TOBAGO HERITAGE ON SHOW

Folk dancers perform during a Tobago Festival event recently. PHOTOS COURTESY TOBAGO FESTIVALS FACEBOOK -
Folk dancers perform during a Tobago Festival event recently. PHOTOS COURTESY TOBAGO FESTIVALS FACEBOOK -

KINNESHA GEORGE-HARRY

“The Miss Tobago Heritage Personality competition is where the traditional merges with the contemporary and offers us a capsule of the Tobago woman.”

So says THA Assistant Secretary of Tourism, Culture Transportation Shomari Hector, as he addressed the audience in the staging of the first in a four-episode series of the annual Miss Tobago Heritage Festival personality competition, now in its 33rd year.

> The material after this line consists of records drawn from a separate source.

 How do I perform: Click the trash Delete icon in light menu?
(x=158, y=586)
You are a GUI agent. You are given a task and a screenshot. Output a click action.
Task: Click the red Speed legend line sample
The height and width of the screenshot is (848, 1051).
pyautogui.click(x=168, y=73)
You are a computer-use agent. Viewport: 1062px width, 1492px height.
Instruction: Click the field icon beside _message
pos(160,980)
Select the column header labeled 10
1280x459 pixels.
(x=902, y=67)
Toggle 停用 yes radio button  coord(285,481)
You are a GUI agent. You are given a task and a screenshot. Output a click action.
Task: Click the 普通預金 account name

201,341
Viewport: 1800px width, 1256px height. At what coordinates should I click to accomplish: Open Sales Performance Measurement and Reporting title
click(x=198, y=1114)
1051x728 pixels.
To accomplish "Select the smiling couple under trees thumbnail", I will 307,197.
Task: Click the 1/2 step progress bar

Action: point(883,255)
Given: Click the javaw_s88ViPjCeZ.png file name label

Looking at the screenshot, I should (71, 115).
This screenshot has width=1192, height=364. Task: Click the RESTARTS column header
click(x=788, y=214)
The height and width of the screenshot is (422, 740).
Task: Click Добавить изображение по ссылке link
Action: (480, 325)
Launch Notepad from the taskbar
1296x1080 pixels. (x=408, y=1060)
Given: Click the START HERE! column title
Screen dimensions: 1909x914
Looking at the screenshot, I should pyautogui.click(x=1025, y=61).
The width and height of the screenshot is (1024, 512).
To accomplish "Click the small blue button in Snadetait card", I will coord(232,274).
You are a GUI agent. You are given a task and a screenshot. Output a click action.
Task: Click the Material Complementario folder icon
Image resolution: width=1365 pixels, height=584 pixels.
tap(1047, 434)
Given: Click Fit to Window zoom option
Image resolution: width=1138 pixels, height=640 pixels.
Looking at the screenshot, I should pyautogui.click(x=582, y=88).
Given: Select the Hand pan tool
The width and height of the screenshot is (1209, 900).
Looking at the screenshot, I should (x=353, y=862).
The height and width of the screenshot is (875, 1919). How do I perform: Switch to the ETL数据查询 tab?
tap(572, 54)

Owing to the covid19 restrictions in effect, the Tobago Festival’s Commission, chaired by Dr Denise Tsoiafatt-Angus, decided to pre-record the 2020 competition, themed Tracing Legacies, which will be aired as a four-part series. The first was aired on Saturday.

The episode ran for 45 minutes and culminated with Keisha Davidson and 2009 Miss Heritage Personality Kimmi Potts welcoming the ten queens to the stage. The production was viewed over 4,200 times on the Tobago Festivals Facebook page with over 200 comments.

The ten queens are Aleah Holder of Roxborough, Maiah Craig-Charles of Carnbee/Mt Pleasant, Davina Nelson of Les Coteaux, Khandelle Smith of Rhythmic Vibrations, Alliyah Sandy of Scarborough/ De Kulture Klub Ensemble, Shaquan Alleyne of Mt St George Police Youth Club, Kezia Sandy of Mt Grace, Jeri-Ann Sterling of Argyle, Karicia Morrison of Delecia’s Dance Agency and Tiffany Quashie-Williams of Mason Hall Village Council Folk Performers.

The production included five groups of five people and began in the village of Pembroke with the Salaka Feast, using the concept of moving through the different villages to showcase the legacy of the queens.

Artistic director Shanareah Taylor told Newsday: “We tried to take the audience through Tobago’s history and the heritage and the culture in a way that was also entertaining. So, we started and did the religious aspects of the show in the Salaka yard, which was appropriate because it was Pembroke, then we moved to Belle Garden which is the belle yard to bring greetings.”

The Salaka Feast featured prayers, African rituals and dancing paying homage to the ancestors. It brought alive the island's heritage in a packaged production made necessary owing to covid19 restrictions.

According to Hector, through this competition the public can gain more insight into the many experiences that have shaped a woman’s world. He noted that Miss Tobago Heritage Personality is not a typical competition but more so, it is an islandwide search for a woman who represents much more.

Tobago Festivals Commission chair Dr Denise Tsoiafatt-Angus, right, and Assistant Secretary in the Division of Tourism, Culture and Transportation Shomari Hector. -

He said, “What truly sets this event apart is its more embracing philosophy, it truly respects that beauty should not be pegged as just one thing. That women should be able to show up exactly as they are and feel genuinely seen and celebrated in the process. So inclusivity is an extremely important element in this competition, it is one that Miss Tobago Heritage Personality has maintained and observed every year and requires praises for pushing the very boundaries.”

According to Hector, the competition is a journey focusing on the young women who participate each year.

“Not just a one-night affair. It has developmental workshops, forming many of its precursor events and therefore this is an avenue where we are able to develop Tobago’s youths into well rounded individuals,” he said.

Chairman of the programming and management committee at the Tobago Festivals Commission Ltd, Cindy-Lou Edwards said as the intelligence and hard work of the young women are being celebrated, it is important to note that it has been done differently this year as it is about growth, development and cultural and community connectivity.

The ten contestants, she said,, showcased a new challenge this year: a village project documenting a selected feature of their communities using video, audio, literature, performers or entertainers to tell its story, the embodiment of the event themed Tracing Legacies.

“The format of how this comes to you today is a clear demonstration of how quickly Tobago is adapting to the changing circumstances of the world. Hopefully, through the development and capacity training offered in the preparation for this event, we would have assisted the contestants for a future that is unpredictable, as it is full of opportunities,” she said.